Family CIMICIDAE Latreille, 1802 - bed-bugs
J. Péricart
The family, spreaded worldwide although mainly tropical, includes about 25 genera and 90 species, with only five genera and ten species in the Palaearctic Region. All its representatives show hemelytra reduced to little pads and are flightless; they bear no ocelli and males have only one clasper. All cimicids possess a paragenital system and copulate by traumatic insemination, with several variants corresponding to different anatomies of this feature.

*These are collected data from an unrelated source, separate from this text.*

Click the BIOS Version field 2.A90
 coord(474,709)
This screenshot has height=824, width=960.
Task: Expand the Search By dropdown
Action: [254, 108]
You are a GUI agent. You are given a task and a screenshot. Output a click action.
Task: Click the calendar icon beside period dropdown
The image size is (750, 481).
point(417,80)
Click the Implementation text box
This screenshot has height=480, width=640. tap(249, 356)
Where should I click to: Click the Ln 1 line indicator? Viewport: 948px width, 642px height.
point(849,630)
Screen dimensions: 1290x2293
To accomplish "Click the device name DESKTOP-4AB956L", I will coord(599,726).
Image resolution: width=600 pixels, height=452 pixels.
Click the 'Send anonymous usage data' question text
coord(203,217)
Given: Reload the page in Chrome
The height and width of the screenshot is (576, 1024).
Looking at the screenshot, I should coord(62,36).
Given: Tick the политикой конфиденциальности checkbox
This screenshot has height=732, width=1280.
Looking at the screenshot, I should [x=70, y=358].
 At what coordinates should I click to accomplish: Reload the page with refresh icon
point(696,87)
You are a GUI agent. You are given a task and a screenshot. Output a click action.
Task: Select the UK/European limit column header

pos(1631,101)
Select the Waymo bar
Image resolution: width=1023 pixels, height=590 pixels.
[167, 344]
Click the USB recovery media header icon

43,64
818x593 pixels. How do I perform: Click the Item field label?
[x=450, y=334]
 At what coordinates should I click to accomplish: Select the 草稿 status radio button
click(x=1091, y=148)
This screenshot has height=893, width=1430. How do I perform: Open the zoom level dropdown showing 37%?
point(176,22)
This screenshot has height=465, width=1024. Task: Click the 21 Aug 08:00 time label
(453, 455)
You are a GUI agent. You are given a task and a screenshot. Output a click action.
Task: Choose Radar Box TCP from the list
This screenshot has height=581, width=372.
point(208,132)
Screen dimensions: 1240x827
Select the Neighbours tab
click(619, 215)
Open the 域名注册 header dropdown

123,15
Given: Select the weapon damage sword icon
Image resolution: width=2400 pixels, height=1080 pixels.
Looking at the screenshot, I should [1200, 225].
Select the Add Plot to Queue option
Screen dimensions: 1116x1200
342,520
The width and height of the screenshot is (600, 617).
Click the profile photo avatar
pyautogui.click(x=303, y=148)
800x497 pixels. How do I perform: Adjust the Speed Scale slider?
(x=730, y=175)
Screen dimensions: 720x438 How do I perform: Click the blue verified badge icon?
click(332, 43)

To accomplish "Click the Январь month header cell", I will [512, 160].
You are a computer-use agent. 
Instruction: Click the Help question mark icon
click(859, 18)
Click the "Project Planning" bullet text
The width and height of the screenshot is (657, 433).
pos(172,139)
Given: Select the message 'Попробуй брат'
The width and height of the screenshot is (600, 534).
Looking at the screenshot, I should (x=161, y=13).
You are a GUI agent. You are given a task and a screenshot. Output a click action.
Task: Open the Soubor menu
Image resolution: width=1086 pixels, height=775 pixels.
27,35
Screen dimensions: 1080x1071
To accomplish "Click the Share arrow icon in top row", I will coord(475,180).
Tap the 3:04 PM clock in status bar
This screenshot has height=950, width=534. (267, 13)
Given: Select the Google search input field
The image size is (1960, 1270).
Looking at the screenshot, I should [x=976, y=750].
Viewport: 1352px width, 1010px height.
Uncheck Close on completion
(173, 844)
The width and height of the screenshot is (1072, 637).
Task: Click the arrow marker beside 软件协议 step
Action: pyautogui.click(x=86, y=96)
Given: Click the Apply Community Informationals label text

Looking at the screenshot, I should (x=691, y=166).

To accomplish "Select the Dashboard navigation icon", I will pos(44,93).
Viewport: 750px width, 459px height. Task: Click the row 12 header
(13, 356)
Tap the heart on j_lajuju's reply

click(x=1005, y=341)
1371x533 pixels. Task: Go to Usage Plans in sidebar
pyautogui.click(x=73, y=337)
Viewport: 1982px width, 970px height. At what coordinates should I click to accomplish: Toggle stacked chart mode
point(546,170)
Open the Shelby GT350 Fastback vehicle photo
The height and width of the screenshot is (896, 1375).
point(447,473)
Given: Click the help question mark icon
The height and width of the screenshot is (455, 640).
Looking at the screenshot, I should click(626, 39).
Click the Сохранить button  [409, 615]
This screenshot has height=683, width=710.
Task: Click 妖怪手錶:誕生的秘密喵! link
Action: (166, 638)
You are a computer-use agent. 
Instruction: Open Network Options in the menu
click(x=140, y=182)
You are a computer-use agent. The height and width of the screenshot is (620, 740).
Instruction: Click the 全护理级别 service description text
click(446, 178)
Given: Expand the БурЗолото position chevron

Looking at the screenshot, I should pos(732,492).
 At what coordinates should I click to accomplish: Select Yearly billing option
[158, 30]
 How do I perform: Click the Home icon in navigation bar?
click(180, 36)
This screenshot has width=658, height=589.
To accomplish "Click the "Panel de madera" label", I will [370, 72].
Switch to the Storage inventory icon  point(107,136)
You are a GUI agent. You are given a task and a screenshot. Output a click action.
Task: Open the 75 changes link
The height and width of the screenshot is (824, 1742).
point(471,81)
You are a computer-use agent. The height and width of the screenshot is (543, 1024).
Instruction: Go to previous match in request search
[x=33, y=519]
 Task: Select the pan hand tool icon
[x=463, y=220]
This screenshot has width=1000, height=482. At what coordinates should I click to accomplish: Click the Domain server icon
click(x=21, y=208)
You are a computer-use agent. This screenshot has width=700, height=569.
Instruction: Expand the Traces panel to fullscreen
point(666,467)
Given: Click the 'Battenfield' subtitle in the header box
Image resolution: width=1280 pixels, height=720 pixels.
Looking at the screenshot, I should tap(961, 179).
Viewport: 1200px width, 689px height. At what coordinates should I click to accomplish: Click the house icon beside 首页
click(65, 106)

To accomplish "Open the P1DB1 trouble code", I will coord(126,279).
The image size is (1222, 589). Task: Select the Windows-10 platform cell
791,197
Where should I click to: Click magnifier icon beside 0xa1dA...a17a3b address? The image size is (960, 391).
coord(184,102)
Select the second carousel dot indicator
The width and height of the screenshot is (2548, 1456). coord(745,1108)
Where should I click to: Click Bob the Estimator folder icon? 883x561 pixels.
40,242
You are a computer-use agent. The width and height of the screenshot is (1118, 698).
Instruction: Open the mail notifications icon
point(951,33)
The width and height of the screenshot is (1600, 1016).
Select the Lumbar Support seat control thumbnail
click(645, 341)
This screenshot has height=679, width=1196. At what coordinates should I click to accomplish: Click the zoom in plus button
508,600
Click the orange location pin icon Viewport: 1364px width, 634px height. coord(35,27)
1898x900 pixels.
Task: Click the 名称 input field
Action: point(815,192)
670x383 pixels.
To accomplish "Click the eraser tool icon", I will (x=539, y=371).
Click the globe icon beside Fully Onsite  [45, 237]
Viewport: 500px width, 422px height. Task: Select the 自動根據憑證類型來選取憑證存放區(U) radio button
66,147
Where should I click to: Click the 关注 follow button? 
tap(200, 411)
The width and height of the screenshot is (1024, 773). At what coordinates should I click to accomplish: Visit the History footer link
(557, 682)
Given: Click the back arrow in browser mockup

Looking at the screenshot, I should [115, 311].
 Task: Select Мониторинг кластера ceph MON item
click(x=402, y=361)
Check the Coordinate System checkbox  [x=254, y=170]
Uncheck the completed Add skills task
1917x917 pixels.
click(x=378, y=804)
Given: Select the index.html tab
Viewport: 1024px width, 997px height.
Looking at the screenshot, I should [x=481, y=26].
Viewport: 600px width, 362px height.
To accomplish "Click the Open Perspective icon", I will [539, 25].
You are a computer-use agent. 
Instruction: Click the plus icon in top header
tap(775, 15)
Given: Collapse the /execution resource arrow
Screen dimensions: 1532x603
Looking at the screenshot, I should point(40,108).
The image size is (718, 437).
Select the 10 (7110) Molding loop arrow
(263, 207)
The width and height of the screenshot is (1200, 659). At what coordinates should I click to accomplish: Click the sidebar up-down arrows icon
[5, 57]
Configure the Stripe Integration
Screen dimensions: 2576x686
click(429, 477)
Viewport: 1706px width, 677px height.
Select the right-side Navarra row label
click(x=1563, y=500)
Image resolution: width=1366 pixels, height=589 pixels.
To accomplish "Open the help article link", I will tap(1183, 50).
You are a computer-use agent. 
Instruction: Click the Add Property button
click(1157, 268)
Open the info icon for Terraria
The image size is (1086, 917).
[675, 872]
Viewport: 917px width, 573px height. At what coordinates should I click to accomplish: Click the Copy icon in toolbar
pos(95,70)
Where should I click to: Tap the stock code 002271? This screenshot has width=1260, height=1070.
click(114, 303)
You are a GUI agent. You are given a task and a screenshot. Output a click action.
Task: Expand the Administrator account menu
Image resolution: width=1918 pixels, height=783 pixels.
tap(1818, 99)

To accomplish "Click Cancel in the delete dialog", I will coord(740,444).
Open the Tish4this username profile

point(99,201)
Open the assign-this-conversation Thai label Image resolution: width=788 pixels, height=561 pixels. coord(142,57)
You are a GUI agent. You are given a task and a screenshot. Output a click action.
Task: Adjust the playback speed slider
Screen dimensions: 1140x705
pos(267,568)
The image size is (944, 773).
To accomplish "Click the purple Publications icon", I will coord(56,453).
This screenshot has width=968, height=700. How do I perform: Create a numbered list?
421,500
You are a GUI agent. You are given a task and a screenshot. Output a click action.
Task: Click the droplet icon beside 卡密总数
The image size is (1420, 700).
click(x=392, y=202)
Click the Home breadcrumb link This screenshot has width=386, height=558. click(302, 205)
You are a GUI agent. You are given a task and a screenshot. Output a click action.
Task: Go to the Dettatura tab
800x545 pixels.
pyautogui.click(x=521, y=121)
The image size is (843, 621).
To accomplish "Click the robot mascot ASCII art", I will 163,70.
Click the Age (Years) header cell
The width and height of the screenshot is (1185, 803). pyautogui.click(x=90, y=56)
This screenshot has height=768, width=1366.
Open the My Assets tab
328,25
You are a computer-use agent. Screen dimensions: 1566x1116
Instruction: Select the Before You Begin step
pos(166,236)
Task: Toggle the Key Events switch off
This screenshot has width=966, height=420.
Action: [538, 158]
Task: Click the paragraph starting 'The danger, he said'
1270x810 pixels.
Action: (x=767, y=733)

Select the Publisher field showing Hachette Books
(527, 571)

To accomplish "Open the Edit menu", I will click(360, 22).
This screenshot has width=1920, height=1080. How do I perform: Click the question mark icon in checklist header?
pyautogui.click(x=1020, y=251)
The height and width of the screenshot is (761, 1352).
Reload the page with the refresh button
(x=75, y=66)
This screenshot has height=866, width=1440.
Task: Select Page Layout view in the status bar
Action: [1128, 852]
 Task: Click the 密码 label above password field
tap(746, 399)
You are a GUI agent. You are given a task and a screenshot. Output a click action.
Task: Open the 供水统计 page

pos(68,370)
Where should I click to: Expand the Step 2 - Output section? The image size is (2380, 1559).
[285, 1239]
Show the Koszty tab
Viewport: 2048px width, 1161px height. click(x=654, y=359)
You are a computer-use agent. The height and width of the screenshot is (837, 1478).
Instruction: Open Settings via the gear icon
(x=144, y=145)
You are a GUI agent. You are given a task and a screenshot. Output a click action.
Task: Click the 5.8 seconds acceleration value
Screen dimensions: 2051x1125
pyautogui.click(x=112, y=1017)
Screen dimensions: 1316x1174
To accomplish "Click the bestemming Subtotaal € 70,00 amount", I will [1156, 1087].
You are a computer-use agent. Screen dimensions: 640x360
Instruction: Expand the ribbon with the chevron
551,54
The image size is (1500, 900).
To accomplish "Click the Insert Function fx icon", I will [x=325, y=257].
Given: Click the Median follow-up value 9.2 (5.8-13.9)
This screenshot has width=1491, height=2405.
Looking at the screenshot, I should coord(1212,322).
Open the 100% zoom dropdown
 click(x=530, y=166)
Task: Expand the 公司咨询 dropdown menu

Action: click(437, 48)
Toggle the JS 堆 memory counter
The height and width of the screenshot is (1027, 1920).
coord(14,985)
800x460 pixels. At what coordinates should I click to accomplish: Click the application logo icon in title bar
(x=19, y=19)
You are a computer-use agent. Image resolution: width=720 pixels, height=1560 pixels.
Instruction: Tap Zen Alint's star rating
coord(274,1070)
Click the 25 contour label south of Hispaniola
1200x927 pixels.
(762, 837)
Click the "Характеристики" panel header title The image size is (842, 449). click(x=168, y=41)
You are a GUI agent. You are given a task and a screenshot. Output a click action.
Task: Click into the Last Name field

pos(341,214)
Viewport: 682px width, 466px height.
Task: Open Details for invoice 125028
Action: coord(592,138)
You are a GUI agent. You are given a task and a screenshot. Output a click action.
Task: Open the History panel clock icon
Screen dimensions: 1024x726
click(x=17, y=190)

They live as blood-sucking temporary ectoparasites, on birds for several subfamilies, on bats for others, with two of them, the cosmopolitan common bed-bug Cimex lectularius and the tropical C. hemipterus, linked as well to man. Usually, they stay in the nests of their hosts. The common bed-bug, linked to bat and to man, is thought to parasitize humankind perhaps since ice-age times when men shared their shelters with bats in caves. Bed-bugs have not been proved to be directly involved in the spreading of human bacterial or viral disease. More or less disappearing in high developed countries, they remain a plague in tropical regions.
World catalogue: Lethierry & Severin, 1896 (outdated). Palaearctic catalogue: Péricart, 1996g. Monographs: World - Usinger, 1966. West Palaearctic - Péricart, 1972. Physiology of traumatic insemination - Carayon in Usinger, 1966; Carayon, 1977a. Bibliography - Ryckman et al., 1981.